Known as Drososbots, the innovation uses the mini ASV team concept and was inspired by a biological method of seeking pathways by the Drosophila fly. The innovation is capable of carrying out measurements swiftly, accurately and extensively.
With a complete range of sensors, Drosobots also can potentially be used in the business of monitoring and enforcement, mapping and surveying as well as an aid in rescuing victims of drowning.
The lead researcher from the School of Electrical and Electronic Engineering, Assoc. Prof. Dr. Mohd. Rizal Arshad said that currently, in Malaysia there is no such system that can collect marine data quickly and at minimal cost.
He said that even if there were, the system that has been identified as the most similar can only be obtained from U.S. manufacturers, at a price of not less than RM200, 000 per unit compared to Drosobots, estimated to be commercialized at a cost of about RM 18,000.
“Drososbots is the first in the world that can take measurements of the surface of the water accurately, quickly and reduce manpower. It is also portable and can be supervised by users who don’t have a technical background. The cost of using this equipment for underwater mapping can be reduced substantially, it can simplify and facilitate maintenance as it utilises local technology and it allows for more frequent measurements to be carried out,” he said.
He said this at a press conference to introduce Drosobots at USM today. Also present were co-researchers, Assoc. Prof. Dr. Umi Kalsum and Zulkifli Zainal Abidin.
Dr. Mohd. Rizal added that Drosobots has several advantages, including GPS equipment fitted for a depth of more than 3 meters, compass sensor with an accuracy of about 0.5 ° and internal measurement accuracy of 15cm.
“Drosobots can go as deep as 30 kilometers and can last for almost three hours. It can also be controlled manually using a remote control or programmed through the movement of dots based on GPS information,” he said.
He also said that with the increase in illegal activities involving water resources such as sand mining of riverbeds and waste disposal, swift and accurate underwater mapping is very important.
“Currently, the process of data collection using the existing equipment takes up to two weeks.

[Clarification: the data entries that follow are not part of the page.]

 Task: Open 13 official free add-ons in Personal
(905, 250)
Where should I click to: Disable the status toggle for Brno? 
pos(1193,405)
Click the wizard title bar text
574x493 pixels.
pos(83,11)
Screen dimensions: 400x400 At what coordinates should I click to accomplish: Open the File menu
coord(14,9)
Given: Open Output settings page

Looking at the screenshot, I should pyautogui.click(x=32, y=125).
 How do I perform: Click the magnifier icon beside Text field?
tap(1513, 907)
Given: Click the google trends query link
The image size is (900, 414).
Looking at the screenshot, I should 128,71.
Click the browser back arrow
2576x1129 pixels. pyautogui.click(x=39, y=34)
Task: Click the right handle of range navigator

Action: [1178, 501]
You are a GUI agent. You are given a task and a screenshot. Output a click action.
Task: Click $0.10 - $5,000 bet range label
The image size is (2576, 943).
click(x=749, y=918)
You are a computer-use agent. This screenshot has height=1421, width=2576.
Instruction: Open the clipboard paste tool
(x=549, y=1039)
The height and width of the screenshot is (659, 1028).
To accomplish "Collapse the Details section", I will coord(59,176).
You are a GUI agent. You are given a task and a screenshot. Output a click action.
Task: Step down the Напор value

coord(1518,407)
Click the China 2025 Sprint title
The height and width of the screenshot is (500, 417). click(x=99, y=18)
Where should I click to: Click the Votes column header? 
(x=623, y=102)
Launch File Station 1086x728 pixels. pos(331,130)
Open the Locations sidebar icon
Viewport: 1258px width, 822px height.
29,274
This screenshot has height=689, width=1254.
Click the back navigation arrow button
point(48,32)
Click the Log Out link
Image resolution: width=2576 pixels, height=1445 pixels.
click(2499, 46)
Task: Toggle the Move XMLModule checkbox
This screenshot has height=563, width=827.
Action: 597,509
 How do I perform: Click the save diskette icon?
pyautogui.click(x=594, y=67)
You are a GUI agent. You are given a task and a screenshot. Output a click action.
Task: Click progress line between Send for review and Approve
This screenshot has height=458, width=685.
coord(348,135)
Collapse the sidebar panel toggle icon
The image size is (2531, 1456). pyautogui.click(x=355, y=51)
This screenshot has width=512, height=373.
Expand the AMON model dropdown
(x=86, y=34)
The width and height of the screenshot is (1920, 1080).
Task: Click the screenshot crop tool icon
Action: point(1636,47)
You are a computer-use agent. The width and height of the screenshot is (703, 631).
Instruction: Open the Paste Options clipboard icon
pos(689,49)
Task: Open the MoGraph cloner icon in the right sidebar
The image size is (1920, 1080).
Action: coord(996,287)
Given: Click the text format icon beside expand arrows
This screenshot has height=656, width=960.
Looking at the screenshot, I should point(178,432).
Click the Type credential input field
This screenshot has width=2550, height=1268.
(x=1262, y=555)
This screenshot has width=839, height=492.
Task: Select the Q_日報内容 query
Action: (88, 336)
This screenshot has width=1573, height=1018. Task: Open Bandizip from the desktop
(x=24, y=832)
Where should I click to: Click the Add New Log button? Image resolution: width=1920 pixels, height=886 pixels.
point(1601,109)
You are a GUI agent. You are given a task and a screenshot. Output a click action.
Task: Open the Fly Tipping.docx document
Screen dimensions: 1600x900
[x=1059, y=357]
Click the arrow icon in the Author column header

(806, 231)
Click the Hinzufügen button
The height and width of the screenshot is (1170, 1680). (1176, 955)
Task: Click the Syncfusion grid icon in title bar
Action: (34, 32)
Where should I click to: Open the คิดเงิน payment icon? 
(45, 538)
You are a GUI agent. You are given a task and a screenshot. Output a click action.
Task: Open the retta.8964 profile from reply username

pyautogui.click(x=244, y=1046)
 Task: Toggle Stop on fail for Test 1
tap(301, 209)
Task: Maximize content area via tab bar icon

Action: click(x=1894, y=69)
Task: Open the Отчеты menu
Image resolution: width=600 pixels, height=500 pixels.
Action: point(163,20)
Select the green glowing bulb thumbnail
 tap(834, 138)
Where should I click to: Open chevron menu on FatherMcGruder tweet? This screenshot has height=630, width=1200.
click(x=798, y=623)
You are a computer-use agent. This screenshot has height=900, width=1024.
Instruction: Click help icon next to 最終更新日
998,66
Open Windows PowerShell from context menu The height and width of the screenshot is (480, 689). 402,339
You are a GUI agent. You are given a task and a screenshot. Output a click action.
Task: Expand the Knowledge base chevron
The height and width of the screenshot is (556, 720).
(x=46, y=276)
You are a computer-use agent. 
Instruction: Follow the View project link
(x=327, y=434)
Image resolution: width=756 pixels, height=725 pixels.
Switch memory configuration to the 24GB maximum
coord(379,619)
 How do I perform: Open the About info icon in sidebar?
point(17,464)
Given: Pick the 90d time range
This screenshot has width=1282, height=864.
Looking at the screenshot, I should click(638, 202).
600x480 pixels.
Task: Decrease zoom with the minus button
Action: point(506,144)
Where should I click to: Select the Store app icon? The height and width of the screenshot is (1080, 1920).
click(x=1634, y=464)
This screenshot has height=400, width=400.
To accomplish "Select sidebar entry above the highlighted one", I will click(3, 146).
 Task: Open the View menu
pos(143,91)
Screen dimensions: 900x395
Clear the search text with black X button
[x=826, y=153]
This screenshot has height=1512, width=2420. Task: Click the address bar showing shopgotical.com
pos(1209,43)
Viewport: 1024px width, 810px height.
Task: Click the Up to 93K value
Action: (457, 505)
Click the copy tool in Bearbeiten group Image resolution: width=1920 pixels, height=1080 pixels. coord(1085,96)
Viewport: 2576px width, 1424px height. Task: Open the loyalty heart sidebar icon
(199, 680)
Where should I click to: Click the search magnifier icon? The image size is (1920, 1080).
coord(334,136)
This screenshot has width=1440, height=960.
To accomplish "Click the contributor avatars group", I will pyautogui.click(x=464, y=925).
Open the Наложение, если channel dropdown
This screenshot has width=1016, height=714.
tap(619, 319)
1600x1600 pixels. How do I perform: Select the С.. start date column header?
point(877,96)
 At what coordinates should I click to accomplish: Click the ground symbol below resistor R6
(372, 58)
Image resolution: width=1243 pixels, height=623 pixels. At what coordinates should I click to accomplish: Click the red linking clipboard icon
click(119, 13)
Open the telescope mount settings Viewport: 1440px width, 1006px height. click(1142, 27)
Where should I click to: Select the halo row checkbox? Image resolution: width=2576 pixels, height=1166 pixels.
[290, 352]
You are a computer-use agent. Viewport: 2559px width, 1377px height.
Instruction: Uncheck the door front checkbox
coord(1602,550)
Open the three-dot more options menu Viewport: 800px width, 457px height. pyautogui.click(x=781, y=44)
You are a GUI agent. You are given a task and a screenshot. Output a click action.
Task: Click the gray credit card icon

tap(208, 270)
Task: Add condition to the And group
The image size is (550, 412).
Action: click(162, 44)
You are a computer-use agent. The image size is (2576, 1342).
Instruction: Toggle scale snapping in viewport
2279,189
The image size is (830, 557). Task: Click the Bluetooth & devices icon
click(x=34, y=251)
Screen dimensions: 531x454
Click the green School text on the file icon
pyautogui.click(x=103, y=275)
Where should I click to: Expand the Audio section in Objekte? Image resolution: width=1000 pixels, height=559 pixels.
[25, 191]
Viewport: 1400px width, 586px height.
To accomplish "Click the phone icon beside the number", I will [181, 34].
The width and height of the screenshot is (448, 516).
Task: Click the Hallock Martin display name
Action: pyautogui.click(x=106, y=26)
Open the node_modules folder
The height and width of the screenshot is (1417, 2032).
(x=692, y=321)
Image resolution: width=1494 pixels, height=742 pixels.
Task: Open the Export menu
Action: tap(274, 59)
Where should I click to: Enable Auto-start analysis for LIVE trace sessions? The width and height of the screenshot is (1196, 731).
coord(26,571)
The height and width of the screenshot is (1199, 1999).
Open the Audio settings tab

However, with Drosobots, data can be obtained in less than an hour and it enables enforcement agencies to expedite their actions,” he explained.
Commenting on the prospects for Drosobots, he said: “Many people can use the applications of the mini ASV, including agencies that are involved in the business of mapping the seabed, finding land mines, surveying the land and ocean environment, port security, tracking of oil spills and the like.”